Problem details: Give back each line of the material that contains the word "agent".
Content starts
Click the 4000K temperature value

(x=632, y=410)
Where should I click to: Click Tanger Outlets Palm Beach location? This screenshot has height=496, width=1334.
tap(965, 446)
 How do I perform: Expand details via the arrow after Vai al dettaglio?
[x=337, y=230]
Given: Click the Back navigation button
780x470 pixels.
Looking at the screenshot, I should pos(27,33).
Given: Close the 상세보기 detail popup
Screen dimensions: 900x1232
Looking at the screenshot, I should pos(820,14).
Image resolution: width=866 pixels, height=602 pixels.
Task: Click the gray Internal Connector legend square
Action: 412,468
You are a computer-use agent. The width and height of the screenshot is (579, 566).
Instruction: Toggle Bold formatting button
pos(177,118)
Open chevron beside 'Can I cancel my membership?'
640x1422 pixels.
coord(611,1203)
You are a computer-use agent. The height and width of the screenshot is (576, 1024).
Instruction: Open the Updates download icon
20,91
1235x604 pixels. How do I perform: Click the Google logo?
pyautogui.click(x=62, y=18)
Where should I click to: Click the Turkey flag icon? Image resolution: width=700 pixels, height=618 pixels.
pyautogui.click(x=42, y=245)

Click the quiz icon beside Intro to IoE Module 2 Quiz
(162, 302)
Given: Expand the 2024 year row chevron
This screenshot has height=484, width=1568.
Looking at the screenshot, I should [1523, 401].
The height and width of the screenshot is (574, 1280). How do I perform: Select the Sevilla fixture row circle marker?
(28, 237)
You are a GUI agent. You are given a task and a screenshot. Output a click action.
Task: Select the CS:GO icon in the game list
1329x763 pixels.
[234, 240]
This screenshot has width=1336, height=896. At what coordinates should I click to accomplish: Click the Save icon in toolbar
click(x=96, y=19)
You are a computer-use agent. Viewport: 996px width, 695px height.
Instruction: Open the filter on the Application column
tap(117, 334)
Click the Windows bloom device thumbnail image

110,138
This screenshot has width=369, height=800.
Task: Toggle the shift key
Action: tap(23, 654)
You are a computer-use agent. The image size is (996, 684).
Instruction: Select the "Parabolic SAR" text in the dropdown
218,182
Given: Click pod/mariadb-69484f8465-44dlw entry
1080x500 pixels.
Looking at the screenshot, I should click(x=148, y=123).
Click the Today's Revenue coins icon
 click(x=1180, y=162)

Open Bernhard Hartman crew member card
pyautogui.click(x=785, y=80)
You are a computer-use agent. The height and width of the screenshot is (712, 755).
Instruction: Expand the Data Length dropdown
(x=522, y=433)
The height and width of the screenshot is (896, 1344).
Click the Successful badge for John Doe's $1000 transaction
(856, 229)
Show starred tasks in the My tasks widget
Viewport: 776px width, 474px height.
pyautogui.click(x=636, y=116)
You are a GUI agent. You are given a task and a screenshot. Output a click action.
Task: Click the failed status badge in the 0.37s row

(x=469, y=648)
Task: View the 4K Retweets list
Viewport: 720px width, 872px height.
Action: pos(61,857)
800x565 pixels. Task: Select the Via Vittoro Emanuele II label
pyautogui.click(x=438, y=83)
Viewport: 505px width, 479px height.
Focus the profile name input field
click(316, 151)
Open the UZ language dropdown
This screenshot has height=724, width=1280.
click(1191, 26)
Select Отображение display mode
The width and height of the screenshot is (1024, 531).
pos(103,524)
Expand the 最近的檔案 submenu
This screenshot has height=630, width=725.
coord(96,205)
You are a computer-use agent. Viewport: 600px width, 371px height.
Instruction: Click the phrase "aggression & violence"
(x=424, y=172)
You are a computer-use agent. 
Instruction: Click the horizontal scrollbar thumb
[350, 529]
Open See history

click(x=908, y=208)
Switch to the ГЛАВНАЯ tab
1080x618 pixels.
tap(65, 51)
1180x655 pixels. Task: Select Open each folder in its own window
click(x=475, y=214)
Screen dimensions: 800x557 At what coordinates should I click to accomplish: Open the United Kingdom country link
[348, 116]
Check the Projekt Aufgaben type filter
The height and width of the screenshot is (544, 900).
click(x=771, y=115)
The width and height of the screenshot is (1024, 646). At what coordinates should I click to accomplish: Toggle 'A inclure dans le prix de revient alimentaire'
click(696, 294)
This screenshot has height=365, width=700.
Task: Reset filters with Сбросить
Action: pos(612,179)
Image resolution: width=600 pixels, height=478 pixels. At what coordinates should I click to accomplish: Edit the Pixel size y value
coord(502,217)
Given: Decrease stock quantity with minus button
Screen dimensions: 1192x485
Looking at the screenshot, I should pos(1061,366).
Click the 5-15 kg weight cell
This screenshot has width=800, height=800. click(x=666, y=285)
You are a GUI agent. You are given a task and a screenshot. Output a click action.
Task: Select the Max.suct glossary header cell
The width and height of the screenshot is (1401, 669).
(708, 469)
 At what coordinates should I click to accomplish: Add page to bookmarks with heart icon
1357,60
Content ends
Solution below:
You are a computer-use agent. The width and height of the screenshot is (579, 566).
You are a computer-use agent. The height and width of the screenshot is (576, 1024).
You are a GUI agent. You are given a task and a screenshot. Output a click action.
You are a computer-use agent. Viewport: 996px width, 695px height.
You are a computer-use agent. The image size is (996, 684).
You are a computer-use agent. The height and width of the screenshot is (712, 755).
You are a GUI agent. You are given a task and a screenshot. Output a click action.
You are a computer-use agent. Viewport: 600px width, 371px height.
You are a computer-use agent. 
You are a GUI agent. You are given a task and a screenshot. Output a click action.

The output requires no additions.